Şimdi darbecileri hain olarak adlandıran bir yazılı mesajın şirketin internet sitesi açılır açılmaz ekrana gelmesi Vatan Kablo patronlarını kurtarır mı bilemeyiz ama bu riyakârlığın sadece korkudan kaynaklı olmadığını söyleyebiliriz. Gerek o mesaj, gerek yol üstüne asılan o devasa Erdoğan pankartı, yıllardır birbirlerini var eden ortaklığı hatırlatmak için de orada duruyor. Villalar için ormanlık arazide verilen imar izinleri, karşısındaki kulelerin getireceği rantın çeşitli düzeylerde paylaşılması, teşvikler ve muafiyetlerle elde edilen imtiyazlar… Erdoğan’a o çok sevdiği “beraber yürüdük biz bu yollarda” şarkısını hatırlatıyorlar.

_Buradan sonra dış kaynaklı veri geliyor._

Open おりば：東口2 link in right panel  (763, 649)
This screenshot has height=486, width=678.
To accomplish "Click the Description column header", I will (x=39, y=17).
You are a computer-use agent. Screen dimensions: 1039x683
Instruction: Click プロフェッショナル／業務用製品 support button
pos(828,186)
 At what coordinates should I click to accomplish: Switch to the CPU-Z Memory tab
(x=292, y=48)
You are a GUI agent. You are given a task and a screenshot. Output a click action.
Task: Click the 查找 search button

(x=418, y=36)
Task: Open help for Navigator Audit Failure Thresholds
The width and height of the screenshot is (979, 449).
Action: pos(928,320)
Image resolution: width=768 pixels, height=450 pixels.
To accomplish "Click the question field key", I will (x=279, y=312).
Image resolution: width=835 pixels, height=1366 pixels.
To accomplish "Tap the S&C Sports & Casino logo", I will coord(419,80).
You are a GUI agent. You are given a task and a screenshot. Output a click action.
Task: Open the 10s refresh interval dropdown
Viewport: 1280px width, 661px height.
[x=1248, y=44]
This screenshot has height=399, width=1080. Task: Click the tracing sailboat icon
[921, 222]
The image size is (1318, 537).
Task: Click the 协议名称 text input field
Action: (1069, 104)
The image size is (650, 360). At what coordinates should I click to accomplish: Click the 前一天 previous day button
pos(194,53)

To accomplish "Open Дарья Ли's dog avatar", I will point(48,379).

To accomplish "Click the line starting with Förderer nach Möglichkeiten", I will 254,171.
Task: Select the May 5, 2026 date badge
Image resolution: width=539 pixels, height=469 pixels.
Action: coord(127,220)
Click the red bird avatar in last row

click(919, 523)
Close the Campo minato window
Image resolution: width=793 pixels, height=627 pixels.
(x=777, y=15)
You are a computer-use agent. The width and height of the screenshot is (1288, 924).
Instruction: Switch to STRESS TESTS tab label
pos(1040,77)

Bu ortaklık bozuldu mu dersiniz?

Bazen ortaklık bozulmadan ortaklar tasfiye edilebiliyor. AKP rejiminin, kimi arızalarına rağmen sıkı bir sermaye ortaklığı olduğunu unutmamalı. 15 Temmuz sonrası ortaklardan birinin tasfiyesi ortaklığı bozmamalıydı. Dört Meclis partisinin ortak deklarasyonuyla başlayan, CHP’nin Taksim mitingiyle devam eden, Yenikapı’daki “milli mutabakat” ile son bulan seferberlik, hangi aktörün ne murat ettiğinden bağımsız olarak, bu ortaklığın siyasal ve toplumsal açıdan emniyete alınmasını sağladı. 

Neredeyse gün aşırı patron örgütleri ile yan yana gelen Başbakan ve Cumhurbaşkanı, bu ortaklığın bekası için her şeyi yapacaklarını kanıtlamaya çalışıyor. Bireysel emekliliğe zorunlu katılım geçen gün Meclis’ten geçti. Göçmenlerin ucuz işgücü olarak kullanılmasını yasalaştıran düzenleme de. Büyük imtiyazlar sunan yeni teşvikler gündemde. Boğaz Köprüsü manzaralı “demokrasi şehitleri konutları” için kolları sıvayan ama asıl derdinin şehir merkezlerindeki boşaltılan kışlaların olduğu Ağaoğlu gibileri de var. Dün Koç ailesiyle ne görüştü dersiniz Cumhurbaşkanı? Gerçek mutabakat Yenikapı’dan mı, yoksa Külliye’deki Koç-Erdoğan görüşmesinden mi çıkıyor?

Patronların mutabakatına mahkum değiliz. Pusulanın şaştığı, demokrasi ve normalleşme zokasının yutulduğu bu günlerde biz Erdoğancılarla Gülencilerin kavgasına Vatan Kablo işçilerinin cephesinden bakmakta ısrar edeceğiz. 4 Eylül’deki “Gericiliğe, emperyalizme ve darbecilere boyun eğmeyiz” mitingi işte bu cephenin mitingi olacak.